# What to produce:
Beginning at the line containing "This screenshot has width=1568, height=695." in the material below and ending at the line containing "You are a computer-use", return each line exactly and add nothing.

(Entries provided Opens)

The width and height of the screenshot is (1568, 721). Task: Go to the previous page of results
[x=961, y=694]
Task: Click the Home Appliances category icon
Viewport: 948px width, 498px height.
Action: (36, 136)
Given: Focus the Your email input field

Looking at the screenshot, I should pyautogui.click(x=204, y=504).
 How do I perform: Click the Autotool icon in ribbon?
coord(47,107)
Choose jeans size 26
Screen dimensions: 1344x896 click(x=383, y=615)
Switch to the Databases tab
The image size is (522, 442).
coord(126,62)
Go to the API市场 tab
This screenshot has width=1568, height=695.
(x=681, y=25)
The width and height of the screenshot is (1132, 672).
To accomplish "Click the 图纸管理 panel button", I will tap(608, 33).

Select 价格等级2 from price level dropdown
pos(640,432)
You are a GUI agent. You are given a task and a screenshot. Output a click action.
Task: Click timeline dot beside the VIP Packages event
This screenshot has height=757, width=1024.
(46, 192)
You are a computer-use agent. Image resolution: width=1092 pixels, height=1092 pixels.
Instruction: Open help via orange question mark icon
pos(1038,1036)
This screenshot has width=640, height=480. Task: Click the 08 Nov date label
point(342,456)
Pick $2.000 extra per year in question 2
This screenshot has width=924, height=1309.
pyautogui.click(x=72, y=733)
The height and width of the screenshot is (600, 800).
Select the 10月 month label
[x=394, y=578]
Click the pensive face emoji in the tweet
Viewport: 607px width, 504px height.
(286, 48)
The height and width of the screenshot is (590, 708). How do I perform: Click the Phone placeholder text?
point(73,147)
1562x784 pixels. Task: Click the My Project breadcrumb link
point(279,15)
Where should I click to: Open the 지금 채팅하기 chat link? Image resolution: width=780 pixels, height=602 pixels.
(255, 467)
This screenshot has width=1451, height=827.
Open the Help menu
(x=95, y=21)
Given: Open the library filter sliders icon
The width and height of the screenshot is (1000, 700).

(Entries provided Closes)

# Result for this task:
This screenshot has width=1568, height=695.
(x=681, y=25)
The width and height of the screenshot is (1132, 672).
To accomplish "Click the 图纸管理 panel button", I will tap(608, 33).

Select 价格等级2 from price level dropdown
pos(640,432)
You are a GUI agent. You are given a task and a screenshot. Output a click action.
Task: Click timeline dot beside the VIP Packages event
This screenshot has height=757, width=1024.
(46, 192)
You are a computer-use agent. Image resolution: width=1092 pixels, height=1092 pixels.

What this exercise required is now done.